======== ENTRIES SHOWN ========

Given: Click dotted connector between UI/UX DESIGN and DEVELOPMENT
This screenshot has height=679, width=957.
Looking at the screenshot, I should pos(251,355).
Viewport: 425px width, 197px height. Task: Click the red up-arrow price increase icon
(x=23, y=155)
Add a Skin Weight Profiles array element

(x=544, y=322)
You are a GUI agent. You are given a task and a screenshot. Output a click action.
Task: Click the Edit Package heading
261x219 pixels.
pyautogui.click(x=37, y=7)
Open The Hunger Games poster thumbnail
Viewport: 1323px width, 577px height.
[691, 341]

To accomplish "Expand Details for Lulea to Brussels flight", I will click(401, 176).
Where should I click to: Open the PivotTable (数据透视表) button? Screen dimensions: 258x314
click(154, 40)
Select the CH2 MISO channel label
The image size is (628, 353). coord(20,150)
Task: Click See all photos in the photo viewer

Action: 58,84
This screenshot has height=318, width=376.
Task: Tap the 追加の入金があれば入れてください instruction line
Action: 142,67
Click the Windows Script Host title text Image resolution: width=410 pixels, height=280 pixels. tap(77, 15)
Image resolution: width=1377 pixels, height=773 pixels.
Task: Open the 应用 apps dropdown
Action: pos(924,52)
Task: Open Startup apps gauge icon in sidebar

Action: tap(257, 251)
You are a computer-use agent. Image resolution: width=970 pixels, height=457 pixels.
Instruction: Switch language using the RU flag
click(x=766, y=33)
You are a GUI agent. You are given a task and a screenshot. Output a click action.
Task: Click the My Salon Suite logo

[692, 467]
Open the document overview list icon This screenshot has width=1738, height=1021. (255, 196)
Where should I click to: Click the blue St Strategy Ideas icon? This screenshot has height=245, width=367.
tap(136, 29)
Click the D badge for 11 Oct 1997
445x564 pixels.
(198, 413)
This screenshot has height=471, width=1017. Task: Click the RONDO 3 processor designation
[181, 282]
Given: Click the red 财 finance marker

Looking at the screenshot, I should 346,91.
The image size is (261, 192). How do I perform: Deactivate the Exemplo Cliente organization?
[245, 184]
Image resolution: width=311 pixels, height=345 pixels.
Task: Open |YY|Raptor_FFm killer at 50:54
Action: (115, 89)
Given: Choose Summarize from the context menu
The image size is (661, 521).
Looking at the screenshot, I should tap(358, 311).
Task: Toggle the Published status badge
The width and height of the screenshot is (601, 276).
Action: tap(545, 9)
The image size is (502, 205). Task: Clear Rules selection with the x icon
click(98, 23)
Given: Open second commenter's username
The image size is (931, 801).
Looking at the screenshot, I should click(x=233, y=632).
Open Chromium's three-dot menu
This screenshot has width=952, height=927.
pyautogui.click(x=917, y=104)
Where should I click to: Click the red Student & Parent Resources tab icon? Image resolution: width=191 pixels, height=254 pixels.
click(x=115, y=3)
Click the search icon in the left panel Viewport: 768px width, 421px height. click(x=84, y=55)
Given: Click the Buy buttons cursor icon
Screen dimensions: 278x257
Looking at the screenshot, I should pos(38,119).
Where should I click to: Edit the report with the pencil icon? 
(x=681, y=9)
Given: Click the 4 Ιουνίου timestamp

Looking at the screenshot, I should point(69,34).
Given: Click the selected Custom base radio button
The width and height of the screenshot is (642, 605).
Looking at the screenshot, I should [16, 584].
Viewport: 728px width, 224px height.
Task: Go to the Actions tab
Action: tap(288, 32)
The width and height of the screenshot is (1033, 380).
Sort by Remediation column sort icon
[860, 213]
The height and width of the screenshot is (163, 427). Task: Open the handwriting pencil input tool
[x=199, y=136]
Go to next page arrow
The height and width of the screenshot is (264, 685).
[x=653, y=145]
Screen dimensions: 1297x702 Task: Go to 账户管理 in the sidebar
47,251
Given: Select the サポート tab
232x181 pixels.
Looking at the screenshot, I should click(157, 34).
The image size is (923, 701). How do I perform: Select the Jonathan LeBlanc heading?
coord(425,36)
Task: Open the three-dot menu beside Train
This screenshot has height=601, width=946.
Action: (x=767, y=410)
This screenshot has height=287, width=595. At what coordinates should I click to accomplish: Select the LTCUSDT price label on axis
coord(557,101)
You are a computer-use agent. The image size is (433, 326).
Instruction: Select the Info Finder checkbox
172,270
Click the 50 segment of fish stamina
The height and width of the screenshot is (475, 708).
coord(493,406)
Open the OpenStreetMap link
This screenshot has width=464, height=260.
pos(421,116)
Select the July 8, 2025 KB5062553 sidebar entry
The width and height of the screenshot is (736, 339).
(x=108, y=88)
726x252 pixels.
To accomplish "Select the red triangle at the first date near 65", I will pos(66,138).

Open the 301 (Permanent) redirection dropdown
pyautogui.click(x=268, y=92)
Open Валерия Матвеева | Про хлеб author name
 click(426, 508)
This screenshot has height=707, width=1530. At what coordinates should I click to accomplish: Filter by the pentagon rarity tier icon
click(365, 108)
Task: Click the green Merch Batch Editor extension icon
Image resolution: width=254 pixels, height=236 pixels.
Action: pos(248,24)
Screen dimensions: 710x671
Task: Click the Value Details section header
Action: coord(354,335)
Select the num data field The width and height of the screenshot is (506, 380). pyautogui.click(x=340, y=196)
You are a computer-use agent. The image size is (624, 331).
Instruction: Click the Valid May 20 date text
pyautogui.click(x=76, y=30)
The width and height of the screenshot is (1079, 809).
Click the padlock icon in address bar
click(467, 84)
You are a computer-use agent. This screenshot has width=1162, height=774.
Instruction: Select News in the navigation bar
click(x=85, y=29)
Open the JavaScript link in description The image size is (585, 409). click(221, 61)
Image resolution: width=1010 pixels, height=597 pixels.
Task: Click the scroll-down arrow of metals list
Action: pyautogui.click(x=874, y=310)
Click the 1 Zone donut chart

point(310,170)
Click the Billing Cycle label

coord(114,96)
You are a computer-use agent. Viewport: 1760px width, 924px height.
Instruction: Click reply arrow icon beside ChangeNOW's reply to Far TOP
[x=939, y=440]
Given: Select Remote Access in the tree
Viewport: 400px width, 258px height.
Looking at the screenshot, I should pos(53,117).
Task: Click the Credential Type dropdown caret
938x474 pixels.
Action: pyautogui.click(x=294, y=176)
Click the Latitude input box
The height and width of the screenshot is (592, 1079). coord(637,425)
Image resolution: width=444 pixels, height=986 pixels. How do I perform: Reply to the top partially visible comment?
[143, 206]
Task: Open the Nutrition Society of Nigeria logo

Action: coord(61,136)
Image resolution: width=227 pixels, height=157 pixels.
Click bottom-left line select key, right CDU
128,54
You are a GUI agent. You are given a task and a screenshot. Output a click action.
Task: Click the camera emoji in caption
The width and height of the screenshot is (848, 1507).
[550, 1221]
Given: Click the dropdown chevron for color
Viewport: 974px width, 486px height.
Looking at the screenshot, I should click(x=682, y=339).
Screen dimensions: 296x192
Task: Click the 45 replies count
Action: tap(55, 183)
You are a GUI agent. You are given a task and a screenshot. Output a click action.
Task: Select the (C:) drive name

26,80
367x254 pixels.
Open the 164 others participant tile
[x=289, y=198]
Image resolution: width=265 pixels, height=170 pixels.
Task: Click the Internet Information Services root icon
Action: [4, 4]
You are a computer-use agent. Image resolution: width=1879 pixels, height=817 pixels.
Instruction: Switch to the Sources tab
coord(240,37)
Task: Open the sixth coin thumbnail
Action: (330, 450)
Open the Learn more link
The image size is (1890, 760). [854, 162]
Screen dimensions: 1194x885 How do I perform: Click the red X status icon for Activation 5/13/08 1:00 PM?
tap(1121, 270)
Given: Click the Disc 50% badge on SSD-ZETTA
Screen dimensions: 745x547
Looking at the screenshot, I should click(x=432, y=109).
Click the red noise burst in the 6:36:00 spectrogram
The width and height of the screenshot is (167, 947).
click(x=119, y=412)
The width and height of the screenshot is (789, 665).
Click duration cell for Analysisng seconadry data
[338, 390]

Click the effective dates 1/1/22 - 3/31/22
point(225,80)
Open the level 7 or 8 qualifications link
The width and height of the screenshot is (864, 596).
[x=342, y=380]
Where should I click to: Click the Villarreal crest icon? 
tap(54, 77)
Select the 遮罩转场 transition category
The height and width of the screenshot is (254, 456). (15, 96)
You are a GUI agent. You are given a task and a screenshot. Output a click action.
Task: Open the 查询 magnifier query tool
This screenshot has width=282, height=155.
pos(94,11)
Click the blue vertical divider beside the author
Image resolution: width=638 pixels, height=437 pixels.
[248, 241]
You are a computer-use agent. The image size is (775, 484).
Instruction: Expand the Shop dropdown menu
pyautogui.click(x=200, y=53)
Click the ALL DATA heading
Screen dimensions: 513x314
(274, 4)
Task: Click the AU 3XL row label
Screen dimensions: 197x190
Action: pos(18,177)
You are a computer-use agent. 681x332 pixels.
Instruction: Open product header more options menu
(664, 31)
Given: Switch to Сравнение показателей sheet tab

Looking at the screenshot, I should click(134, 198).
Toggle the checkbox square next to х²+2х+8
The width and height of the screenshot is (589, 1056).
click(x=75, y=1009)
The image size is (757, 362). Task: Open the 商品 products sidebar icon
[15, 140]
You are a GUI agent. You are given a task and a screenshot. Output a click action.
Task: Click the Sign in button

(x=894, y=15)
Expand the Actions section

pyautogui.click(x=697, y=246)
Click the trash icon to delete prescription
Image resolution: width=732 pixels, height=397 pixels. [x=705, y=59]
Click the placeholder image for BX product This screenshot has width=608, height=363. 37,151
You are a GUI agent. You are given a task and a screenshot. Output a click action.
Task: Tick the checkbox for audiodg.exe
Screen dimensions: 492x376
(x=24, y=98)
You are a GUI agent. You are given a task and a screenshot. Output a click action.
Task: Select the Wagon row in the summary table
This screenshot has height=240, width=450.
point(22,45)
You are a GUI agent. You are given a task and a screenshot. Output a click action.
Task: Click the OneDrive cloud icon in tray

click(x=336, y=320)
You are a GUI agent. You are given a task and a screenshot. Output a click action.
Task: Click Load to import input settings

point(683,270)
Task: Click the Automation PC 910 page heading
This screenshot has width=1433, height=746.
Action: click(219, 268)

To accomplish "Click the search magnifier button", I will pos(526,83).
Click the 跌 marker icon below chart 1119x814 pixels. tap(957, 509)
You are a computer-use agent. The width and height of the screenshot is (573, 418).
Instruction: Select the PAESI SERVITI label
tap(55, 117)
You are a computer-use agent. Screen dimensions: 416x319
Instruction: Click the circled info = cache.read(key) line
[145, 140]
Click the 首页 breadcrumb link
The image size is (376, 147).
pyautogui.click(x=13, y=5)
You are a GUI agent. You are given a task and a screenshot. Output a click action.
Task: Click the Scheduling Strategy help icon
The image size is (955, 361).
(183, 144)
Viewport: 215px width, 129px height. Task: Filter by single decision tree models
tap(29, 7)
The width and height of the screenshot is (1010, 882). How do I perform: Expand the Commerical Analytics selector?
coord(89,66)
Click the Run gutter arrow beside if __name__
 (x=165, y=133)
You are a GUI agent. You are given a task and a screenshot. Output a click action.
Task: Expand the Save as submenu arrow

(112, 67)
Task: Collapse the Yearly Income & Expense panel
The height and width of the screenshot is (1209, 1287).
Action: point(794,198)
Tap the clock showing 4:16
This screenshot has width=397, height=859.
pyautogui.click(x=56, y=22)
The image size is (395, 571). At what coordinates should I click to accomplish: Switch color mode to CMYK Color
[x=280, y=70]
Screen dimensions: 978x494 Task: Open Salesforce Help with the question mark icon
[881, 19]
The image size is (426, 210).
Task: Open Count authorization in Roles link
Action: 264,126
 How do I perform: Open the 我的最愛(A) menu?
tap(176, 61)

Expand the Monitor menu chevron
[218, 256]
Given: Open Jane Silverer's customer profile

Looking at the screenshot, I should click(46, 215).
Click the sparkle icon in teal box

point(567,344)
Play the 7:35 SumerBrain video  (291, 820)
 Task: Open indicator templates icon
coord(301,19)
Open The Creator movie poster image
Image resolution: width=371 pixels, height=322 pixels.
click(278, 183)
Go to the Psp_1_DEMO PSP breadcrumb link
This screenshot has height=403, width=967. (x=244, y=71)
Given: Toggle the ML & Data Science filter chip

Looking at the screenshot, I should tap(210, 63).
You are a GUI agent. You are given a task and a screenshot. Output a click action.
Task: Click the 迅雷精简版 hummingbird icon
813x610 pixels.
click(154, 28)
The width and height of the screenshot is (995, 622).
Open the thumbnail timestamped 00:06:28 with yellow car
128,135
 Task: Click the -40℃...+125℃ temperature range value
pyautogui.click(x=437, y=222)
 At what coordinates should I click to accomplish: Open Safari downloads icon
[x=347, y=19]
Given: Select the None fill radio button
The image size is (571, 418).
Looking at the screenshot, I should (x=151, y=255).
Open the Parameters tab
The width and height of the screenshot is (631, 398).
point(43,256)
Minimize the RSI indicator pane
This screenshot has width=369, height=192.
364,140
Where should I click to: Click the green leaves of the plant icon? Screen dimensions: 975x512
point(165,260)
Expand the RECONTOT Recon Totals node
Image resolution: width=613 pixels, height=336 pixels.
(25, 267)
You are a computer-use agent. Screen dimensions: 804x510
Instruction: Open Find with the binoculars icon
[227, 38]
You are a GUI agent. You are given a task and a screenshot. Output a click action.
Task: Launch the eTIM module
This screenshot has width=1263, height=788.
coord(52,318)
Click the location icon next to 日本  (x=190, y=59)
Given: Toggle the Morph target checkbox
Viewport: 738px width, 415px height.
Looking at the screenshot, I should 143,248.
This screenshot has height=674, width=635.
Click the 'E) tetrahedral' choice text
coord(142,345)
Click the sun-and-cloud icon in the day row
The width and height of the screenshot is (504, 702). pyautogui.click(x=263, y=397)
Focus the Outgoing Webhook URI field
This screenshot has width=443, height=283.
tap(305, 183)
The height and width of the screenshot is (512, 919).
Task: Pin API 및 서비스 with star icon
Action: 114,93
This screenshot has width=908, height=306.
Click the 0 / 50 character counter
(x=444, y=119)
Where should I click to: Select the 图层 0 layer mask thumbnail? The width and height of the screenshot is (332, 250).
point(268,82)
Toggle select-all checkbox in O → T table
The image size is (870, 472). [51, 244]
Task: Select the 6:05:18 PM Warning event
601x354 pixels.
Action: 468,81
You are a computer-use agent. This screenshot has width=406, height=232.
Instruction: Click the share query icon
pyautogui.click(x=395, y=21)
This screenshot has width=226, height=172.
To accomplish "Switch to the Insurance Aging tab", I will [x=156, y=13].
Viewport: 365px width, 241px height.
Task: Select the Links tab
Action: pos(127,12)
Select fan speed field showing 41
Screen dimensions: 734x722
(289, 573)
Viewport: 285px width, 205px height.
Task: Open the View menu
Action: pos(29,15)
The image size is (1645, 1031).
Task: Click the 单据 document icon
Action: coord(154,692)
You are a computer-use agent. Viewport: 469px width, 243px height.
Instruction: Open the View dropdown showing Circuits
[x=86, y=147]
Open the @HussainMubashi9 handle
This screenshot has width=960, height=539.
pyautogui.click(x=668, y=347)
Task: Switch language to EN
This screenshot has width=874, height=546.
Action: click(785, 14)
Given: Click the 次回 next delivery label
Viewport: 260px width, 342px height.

========

_WHAT THE TASK REQUIRES_. Every line above with the word "three" belongs in the answer, copied as written.

_OUTPUT OF THE EXERCISE_.
Open Chromium's three-dot menu
Task: Open the three-dot menu beside Train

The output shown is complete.